[[ Extracted information, beginning ]]

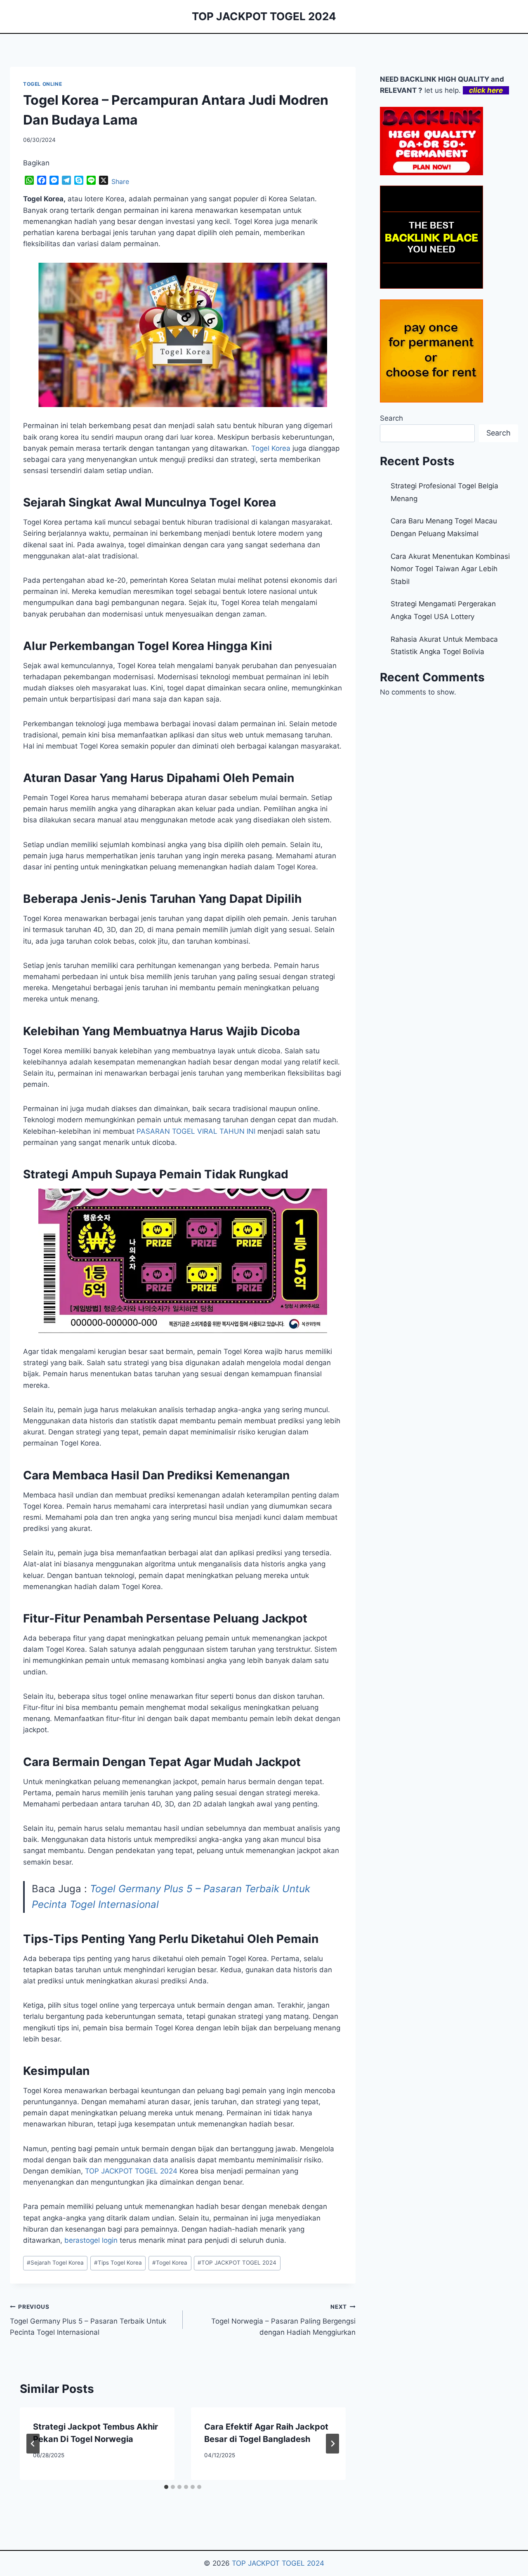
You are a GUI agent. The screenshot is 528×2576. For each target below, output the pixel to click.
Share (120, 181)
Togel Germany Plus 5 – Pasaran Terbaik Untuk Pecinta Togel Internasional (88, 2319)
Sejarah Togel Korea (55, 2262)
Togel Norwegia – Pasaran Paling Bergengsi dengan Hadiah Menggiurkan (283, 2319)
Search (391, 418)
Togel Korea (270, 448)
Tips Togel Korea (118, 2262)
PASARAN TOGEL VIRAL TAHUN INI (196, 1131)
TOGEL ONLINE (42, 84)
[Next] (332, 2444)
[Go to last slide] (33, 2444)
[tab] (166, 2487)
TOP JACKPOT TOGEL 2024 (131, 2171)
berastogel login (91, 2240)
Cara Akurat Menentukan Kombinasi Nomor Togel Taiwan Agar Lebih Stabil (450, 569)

[[ Extracted information, end ]]

Find the word "Korea" in the entries above, then copy each line that holds it.

Sejarah Togel Korea (55, 2262)
Togel Korea (270, 448)
Tips Togel Korea (118, 2262)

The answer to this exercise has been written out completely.